There was a time when that wasn’t the case, though. There was a time before him when I was not only fearful of what autism was, but ignorant to what it even meant. I was one of the many people who was more in tune with things that had personally affected my own life.
That’s nothing to be ashamed of. We can all understand that. Talk to a person whose parent is going through chemotherapy and you’ll learn quickly that they are aware, educated on, and dealing with cancer. Everyone has personal expertise on issues that affect those they love. It could be mental illness, physical ailments, food allergies, or anything. Whatever the case, there are many things that profoundly impact individuals and their inner circle.
It’s for that reason that I’m never offended by the concept of “autism awareness”. For many, outside my home, it’s the first time that someone really speaks to them openly about what autism is. When they do, those people have a chance to learn about people like my son and understand that he’s not all that different from them. When we increase their understanding of what autism is, it leads to their acceptance of people like him. Why? Because Lucas is an amazing human being, if I do say so myself. Once you understand who he is, you have no choice to accept and love him.
Decades ago, things may have been different when it came to increasing understanding. People might have stared or whispered at the sight of my boy clapping or cheering while playing with an electronic toy. I would have been offended. Escalating words would have been exchanged. No one would have benefited and the hurt feelings would have lasted a lifetime.
It’s not like that now. Now, more and more people are educated about Lucas and others on the spectrum thanks to initiatives like autism awareness. They can realize that, while autism isn’t necessarily in their home, it’s in their community. It’s not something to fear or gawk at. It’s something actually quite magnificent. That’s hard to deny once you meet some of the amazing people who are on the spectrum.

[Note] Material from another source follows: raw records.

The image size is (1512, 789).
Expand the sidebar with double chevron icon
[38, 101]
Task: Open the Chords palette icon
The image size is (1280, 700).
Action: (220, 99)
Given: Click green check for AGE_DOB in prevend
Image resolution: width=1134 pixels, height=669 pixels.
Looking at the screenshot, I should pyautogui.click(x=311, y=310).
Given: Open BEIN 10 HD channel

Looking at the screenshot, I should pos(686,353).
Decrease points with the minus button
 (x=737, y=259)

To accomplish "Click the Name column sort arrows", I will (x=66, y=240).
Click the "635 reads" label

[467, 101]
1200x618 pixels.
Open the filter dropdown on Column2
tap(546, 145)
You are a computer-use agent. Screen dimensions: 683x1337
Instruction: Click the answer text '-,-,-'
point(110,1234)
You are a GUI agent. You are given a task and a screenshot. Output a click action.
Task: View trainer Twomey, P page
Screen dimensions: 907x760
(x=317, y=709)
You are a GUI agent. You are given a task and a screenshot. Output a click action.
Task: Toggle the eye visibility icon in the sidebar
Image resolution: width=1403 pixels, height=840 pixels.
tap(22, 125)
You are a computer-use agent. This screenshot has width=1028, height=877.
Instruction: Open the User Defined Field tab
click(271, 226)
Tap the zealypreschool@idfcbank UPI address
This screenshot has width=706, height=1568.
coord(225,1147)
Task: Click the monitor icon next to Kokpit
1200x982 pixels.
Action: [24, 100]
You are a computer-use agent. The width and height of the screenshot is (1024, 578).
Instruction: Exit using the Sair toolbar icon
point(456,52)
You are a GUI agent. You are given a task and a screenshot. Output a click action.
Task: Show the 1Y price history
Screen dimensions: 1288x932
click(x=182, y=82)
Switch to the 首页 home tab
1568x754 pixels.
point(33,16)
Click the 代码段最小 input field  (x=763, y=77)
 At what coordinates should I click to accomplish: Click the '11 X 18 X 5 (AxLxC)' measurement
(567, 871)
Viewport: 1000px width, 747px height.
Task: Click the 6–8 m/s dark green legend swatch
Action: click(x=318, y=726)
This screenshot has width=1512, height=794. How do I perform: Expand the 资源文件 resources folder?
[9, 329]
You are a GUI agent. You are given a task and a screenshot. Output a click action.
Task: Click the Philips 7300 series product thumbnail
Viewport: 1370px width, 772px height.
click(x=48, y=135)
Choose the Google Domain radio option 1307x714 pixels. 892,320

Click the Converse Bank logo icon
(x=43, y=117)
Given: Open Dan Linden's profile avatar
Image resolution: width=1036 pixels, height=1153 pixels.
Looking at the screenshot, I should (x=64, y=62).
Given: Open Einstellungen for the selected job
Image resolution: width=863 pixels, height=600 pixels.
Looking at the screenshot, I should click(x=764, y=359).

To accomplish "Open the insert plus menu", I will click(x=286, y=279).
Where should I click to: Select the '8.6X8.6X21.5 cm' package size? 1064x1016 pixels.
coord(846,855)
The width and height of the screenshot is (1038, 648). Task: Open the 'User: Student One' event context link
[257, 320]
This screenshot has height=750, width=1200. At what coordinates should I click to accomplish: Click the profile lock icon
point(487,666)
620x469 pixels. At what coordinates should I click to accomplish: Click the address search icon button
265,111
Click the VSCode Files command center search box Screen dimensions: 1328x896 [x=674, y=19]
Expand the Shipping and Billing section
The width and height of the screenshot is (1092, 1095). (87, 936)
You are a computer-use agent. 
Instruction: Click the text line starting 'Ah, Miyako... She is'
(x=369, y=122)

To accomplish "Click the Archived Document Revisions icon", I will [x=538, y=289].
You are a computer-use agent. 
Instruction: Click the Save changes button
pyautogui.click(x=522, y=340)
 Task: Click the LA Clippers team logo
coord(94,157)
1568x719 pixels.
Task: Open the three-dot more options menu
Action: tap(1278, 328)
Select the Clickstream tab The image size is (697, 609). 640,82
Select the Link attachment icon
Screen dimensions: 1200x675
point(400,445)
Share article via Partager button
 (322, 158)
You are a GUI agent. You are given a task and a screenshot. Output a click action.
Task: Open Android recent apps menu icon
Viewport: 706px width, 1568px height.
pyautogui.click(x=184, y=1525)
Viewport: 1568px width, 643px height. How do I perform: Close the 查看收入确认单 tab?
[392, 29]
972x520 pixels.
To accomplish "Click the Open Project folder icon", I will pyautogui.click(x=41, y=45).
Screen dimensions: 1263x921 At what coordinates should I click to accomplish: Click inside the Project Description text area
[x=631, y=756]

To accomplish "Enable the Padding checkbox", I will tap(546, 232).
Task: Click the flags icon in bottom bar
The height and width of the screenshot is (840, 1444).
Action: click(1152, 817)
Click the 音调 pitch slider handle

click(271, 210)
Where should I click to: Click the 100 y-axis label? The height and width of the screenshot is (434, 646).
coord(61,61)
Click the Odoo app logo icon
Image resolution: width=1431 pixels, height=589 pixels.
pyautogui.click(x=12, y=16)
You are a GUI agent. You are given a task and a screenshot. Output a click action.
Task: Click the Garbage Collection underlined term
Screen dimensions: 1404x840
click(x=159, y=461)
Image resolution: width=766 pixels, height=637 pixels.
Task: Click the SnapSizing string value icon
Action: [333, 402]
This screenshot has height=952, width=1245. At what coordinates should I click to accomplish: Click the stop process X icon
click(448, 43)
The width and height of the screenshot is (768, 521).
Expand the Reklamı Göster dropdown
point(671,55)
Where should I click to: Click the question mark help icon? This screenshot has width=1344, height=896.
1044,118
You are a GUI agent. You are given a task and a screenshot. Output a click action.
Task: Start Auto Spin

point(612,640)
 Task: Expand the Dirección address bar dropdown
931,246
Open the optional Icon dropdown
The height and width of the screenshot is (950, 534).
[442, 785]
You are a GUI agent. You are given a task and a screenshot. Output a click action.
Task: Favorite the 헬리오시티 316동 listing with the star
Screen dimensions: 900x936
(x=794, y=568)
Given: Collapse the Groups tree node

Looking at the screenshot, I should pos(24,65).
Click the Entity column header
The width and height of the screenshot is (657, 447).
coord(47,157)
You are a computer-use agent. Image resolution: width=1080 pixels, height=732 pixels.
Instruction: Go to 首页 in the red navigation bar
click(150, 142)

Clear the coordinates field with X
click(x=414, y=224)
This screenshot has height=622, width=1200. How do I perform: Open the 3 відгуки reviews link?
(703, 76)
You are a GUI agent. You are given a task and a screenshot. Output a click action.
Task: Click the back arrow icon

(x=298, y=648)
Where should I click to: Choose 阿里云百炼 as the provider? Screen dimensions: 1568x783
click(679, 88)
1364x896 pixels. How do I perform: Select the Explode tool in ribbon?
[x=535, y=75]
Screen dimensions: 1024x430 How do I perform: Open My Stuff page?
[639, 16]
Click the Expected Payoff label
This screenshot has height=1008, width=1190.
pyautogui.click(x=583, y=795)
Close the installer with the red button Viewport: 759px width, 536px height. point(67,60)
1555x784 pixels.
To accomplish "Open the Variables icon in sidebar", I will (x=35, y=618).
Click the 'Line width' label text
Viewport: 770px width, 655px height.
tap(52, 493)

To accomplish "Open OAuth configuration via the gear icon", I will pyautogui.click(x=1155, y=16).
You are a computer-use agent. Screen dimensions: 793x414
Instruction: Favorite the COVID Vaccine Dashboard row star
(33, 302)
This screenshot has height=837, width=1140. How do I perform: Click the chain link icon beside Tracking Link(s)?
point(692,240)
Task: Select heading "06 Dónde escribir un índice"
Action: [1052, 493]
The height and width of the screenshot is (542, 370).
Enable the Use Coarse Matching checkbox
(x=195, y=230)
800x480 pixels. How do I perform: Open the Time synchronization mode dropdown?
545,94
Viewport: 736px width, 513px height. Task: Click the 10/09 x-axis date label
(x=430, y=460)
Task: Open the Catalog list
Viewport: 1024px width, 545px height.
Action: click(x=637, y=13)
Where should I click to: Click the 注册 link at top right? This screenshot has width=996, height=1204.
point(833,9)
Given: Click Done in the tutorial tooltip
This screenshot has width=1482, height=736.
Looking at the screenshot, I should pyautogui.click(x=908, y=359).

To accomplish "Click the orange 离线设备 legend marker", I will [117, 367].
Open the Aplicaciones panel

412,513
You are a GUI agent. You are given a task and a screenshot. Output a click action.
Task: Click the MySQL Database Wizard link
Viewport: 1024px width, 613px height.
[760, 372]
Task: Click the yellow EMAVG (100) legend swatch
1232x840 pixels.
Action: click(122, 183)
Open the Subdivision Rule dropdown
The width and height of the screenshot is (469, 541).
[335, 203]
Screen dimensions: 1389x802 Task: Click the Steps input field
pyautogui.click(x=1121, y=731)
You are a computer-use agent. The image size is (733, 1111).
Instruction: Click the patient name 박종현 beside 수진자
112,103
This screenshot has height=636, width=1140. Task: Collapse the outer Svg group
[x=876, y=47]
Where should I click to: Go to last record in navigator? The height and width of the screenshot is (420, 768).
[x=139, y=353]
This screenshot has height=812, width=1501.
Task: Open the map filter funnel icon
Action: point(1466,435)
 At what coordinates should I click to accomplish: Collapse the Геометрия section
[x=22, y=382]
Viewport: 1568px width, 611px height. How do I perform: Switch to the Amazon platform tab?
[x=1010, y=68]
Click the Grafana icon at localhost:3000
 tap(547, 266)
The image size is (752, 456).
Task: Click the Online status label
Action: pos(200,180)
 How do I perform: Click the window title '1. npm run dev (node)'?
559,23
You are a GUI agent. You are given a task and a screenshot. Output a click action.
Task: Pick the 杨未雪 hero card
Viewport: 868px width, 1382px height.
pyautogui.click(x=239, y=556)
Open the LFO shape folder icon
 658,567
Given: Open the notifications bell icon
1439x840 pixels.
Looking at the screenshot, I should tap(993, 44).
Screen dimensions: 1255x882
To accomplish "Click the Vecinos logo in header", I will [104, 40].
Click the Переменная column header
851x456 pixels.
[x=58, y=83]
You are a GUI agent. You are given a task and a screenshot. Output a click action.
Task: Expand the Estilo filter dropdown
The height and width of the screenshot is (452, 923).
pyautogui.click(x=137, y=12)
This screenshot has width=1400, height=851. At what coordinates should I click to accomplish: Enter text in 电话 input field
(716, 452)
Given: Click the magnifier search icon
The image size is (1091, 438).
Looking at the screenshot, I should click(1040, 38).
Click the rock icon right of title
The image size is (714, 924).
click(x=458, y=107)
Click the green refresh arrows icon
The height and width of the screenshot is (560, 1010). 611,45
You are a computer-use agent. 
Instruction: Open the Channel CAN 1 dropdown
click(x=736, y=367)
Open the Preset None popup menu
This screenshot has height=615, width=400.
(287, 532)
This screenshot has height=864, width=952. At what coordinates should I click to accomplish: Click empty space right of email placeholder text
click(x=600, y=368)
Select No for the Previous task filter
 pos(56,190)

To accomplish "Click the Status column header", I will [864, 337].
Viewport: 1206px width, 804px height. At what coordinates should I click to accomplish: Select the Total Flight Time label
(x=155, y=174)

Before autism awareness, I would have feared that my daughter might get teased for having a nonverbal brother. Luckily, those fears are from a different time. Last week, one of her teachers asked for each student to send in a video fact about themselves. She proudly declared that it was her brother’s birthday and that he had autism. She told me with a huge smile on her face. She was proud of him and I was proud of her. There was a lot of pride that day.
Above all else, it’s children who should be the audience most affected by April’s yearly pushed to #LightItUpBlue. They’re the generation that is shattering our fearful need to separate ourselves into groups and packs. They’re the ones leading the way to a future where everyone is aware of everyone else and accepting of all that they bring to the table.
Perhaps the best example of this was a young family friend who, upon meeting Lucas, wanted to know why he wasn’t saying anything to her. My wife looked at her and explained that he didn’t speak and that he had autism.
The little girl tilted her head back and looked off into the distance pensively. And, with an enthusiasm that comes from exposure and awareness, said out loud:
“Yeah? Hmmm. I know a person with autism.”
Then she smiled and went off about her business. She’s part of the generation that is going to be there for my son when I no longer can be. There’s no judgment or misunderstanding. It’s not a major thing to be tip toed around. It just is. With people like her out there, being taught awareness, acceptance, and appreciation, it helps me feel better about the days to come.
So, share your stories, reach out to friends, and make people aware of how wonderful autism can be. For some, it may be their first chance to really understand what it means to have autism and see the beauty that comes with it. Once that happens, acceptance isn’t just possible. It’s inevitable.